• [Aim]
Repeat the lines from the line with "This screenshot has height=519, width=754." up to and including the line with "point(363,93)", keeping every character as it appears.

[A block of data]
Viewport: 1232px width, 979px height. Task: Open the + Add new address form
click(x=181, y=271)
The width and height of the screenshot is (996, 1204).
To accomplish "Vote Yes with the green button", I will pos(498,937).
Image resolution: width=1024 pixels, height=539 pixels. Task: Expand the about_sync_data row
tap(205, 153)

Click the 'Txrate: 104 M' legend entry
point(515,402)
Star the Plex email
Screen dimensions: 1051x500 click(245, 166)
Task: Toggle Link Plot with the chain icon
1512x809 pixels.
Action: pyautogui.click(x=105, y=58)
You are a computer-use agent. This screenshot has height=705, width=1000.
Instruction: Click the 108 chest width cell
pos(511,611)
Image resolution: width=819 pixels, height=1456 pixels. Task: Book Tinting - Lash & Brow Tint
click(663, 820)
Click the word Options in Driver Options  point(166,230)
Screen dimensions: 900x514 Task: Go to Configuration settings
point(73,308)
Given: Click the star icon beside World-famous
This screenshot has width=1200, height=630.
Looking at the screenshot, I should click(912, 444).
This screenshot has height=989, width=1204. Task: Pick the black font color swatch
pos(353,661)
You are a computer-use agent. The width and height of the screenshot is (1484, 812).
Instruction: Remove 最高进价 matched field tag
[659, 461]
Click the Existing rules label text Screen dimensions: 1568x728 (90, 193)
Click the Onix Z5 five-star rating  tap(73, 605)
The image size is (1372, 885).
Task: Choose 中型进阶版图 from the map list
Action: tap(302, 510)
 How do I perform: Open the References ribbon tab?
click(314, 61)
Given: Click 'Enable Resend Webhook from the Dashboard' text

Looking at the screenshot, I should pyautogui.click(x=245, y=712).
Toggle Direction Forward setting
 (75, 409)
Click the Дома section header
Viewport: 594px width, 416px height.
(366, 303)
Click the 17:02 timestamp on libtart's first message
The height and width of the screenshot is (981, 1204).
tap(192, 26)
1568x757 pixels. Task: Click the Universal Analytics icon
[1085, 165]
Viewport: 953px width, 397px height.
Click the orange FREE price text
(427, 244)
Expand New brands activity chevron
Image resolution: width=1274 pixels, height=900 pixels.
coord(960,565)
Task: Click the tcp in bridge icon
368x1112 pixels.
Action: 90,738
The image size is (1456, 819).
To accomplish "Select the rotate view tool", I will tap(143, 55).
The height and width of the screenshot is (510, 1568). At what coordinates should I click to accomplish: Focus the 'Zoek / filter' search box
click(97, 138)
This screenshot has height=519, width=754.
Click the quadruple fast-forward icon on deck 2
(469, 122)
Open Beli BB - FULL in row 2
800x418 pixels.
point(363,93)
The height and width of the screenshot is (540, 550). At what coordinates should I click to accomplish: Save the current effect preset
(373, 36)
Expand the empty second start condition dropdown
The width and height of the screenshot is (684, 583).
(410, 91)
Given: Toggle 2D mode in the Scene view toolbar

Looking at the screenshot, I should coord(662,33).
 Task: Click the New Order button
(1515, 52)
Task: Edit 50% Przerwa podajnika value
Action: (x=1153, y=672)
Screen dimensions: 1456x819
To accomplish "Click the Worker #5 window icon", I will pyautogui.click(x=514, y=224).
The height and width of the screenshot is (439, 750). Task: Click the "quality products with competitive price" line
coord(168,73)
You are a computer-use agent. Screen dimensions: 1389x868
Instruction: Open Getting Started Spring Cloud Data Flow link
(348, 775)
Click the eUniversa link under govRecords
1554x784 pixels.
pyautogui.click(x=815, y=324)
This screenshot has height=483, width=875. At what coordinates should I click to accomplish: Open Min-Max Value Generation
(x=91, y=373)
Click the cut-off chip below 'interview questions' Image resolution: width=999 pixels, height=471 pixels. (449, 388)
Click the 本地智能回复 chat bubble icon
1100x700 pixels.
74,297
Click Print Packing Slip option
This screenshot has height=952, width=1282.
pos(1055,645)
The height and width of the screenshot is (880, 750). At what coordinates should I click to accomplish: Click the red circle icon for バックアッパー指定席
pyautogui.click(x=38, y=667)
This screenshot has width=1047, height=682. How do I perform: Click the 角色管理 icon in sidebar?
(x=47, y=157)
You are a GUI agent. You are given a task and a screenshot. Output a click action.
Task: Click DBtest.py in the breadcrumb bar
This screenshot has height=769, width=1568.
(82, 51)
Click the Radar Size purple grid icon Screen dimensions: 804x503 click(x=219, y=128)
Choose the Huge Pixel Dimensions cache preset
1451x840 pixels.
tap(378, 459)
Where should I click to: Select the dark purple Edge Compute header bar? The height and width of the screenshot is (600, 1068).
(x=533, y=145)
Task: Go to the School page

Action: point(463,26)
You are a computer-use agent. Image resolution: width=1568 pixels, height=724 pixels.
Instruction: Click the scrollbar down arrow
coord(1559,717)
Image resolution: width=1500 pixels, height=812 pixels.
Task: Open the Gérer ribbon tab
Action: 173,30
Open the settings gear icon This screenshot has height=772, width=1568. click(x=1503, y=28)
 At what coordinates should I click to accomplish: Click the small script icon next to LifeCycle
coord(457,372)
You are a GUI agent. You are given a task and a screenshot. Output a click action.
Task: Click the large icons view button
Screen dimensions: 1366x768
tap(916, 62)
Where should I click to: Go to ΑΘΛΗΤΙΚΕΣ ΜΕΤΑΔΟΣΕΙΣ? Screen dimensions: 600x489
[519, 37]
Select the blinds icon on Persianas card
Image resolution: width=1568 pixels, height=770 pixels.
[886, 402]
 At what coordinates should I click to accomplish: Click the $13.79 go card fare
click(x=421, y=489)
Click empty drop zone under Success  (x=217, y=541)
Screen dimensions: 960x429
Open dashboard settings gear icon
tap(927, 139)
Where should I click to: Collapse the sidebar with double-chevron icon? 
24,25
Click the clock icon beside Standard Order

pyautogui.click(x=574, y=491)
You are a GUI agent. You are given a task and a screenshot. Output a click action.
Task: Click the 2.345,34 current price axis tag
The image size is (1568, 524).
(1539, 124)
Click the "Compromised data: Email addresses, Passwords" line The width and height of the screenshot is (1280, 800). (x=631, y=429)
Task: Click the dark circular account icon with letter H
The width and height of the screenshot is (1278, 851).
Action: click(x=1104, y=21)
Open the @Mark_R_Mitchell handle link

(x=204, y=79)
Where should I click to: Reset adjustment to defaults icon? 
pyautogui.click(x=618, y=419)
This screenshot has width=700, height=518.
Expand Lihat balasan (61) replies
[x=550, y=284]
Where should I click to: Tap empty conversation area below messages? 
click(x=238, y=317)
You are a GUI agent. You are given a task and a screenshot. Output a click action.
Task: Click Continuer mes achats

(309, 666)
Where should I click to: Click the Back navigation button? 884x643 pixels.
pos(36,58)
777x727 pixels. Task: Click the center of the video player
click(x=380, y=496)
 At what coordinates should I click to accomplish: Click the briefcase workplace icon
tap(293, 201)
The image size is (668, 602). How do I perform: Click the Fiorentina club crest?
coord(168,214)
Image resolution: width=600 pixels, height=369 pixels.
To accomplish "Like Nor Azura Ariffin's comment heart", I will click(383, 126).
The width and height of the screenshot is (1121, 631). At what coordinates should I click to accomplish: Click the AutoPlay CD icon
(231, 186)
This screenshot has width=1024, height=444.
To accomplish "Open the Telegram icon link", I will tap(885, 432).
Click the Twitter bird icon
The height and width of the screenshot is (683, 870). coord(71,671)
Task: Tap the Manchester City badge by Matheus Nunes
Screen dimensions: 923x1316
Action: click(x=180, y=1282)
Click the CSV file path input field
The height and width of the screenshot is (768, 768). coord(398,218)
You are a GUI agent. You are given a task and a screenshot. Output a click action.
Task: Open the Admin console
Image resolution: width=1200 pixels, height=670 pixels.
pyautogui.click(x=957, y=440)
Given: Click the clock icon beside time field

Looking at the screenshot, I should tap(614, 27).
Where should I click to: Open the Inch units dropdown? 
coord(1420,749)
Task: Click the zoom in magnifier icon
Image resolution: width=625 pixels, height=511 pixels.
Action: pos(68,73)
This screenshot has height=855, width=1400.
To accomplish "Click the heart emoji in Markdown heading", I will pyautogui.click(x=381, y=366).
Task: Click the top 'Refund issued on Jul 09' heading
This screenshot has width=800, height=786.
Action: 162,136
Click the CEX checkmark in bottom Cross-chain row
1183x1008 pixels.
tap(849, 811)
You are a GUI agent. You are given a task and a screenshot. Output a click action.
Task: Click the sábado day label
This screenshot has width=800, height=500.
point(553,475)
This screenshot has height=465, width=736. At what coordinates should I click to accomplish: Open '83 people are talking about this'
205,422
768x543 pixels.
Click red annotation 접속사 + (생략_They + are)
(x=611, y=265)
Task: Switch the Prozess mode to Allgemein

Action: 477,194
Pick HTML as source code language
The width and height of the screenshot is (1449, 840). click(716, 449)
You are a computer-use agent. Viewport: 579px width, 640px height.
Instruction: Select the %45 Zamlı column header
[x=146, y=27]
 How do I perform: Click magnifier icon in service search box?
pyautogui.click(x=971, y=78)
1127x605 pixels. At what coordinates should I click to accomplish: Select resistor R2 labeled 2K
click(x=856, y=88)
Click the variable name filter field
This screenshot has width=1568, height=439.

• [Finished answer]
This screenshot has height=519, width=754.
Click the quadruple fast-forward icon on deck 2
(469, 122)
Open Beli BB - FULL in row 2
800x418 pixels.
point(363,93)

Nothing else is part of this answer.